HIV Replicating at Slower Rate, Could Be Weakening, Study Says
The rate at which HIV replicates might be slowing, suggesting that the virus might have become weaker since the 1980s, according to a study published online on Thursday in the journal AIDS, the Long Island Newsday reports. Researchers from the Prince Leopold Institute of Tropical Medicine in Antwerp, Belgium, and Case Western Reserve University in Cleveland compared 12 HIV-1 samples collected from patients between 1986 and 1989 to 12 samples of the virus collected between 2002 and 2003. Although the samples in the 1980s were taken from different patients than the 2002-2003 samples, the viruses were closely matched genetically (Ricks, Long Island Newsday, 9/30). The researchers allowed the 12 genetically matched viral pairs to replicate in a medium of white blood cells in petri dishes. In nine of the 12 pairs, the older virus replicated more quickly than the newer samples, according to the study (Alexander/Tannenbaum, Bloomberg/Arkansas Democrat-Gazette, 9/30). The researchers concluded that the findings suggest that the virus's "replicative fitness" in humans might have decreased since the beginning of the pandemic (Birmingham Post, 9/30). Study author Eric Artz said, "[W]e did find a pretty striking observation in that the viruses from the 2000s are much weaker than the viruses from the 80s," adding that he believes HIV could stop causing death in humans within another 50 to 60 years based on the findings (BBC News, 9/29). The researchers theorized that the virus might be weakening as a way to survive longer in the host (Long Island Newsday, 9/30).
Reaction
Some AIDS experts warned that the findings do not suggest that HIV is less contagious or deadly. "The bottom line is that HIV is still dangerous," Carl Dieffenbach, head of the basic science program in the Division of AIDS at the National Institute of Allergy and Infectious Diseases, said, adding, "If it is attenuating, it is not doing it enough to make a difference in outcomes." Marco Vitoria, an AIDS expert at the World Health Organization, criticized the study for being "very small" and said that "attenuation isn't new in the natural history of many other infectious diseases and is a very slow process, to be measured not in years but in generations." He added that diseases such as tuberculosis, syphilis and smallpox were more aggressive thousands of years ago but noted that they remain lethal contagions (Bloomberg/Arkansas Democrat-Gazette, 9/30). Gary Leonardi, chief of virology at Nassau University Medical Center in East Meadow, N.Y., said that drug-resistant strains of HIV tend to be more aggressive. "When you expose the virus to (drugs) from the point of evolution, you are telling the virus to mutate or die," he said, adding, "What we've mostly seen is that the virus has chosen to mutate. It's what is called survival of the fittest." In addition, Charles Gonzalez, an infectious disease expert at New York University in New York City, questioned the researchers' ability to effectively culture reliable samples in the 1980s. "I know that because I was doing sampling then, and I am doing sampling now" (Long Island Newsday, 9/30).
+ + +
Required work:
In the article on HIV, how many of the 12 matched viral pairs had the older virus replicating faster than the newer sample? Work only from the article on HIV above.

Provided data:
+ + +
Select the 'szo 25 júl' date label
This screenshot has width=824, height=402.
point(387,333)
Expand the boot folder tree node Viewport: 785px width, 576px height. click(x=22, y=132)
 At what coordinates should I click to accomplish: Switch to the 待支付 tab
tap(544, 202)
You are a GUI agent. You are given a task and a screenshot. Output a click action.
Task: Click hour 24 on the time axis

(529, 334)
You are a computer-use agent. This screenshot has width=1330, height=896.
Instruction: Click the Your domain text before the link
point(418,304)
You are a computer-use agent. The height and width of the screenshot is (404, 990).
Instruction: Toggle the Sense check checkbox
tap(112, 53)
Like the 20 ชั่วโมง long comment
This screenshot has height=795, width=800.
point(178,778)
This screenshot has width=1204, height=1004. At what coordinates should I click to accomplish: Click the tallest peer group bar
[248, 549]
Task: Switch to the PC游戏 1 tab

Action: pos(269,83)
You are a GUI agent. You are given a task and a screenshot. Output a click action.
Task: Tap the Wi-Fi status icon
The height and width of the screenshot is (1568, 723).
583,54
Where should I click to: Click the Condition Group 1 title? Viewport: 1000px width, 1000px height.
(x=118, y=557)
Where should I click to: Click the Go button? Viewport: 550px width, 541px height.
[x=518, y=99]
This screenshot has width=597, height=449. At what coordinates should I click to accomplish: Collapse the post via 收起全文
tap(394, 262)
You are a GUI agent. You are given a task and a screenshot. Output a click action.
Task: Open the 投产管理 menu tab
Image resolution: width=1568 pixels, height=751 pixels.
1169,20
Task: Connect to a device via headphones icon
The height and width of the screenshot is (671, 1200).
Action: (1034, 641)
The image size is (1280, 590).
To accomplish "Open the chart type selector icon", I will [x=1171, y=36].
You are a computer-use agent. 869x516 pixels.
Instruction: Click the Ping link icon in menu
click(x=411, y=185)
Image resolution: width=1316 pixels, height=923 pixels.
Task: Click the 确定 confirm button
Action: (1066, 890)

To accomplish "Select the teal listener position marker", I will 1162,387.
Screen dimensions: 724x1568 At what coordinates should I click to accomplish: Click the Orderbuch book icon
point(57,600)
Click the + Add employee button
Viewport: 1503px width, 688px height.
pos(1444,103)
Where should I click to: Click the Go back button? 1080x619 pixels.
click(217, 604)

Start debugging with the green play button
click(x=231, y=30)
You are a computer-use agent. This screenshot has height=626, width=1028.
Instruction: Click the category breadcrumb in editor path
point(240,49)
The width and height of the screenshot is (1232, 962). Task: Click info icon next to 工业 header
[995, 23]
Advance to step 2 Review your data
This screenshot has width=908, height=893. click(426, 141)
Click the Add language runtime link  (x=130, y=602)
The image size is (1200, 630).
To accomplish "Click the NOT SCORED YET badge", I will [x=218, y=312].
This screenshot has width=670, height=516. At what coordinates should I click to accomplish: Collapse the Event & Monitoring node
+ + +
Final answer:
Nine of the 12 pairs.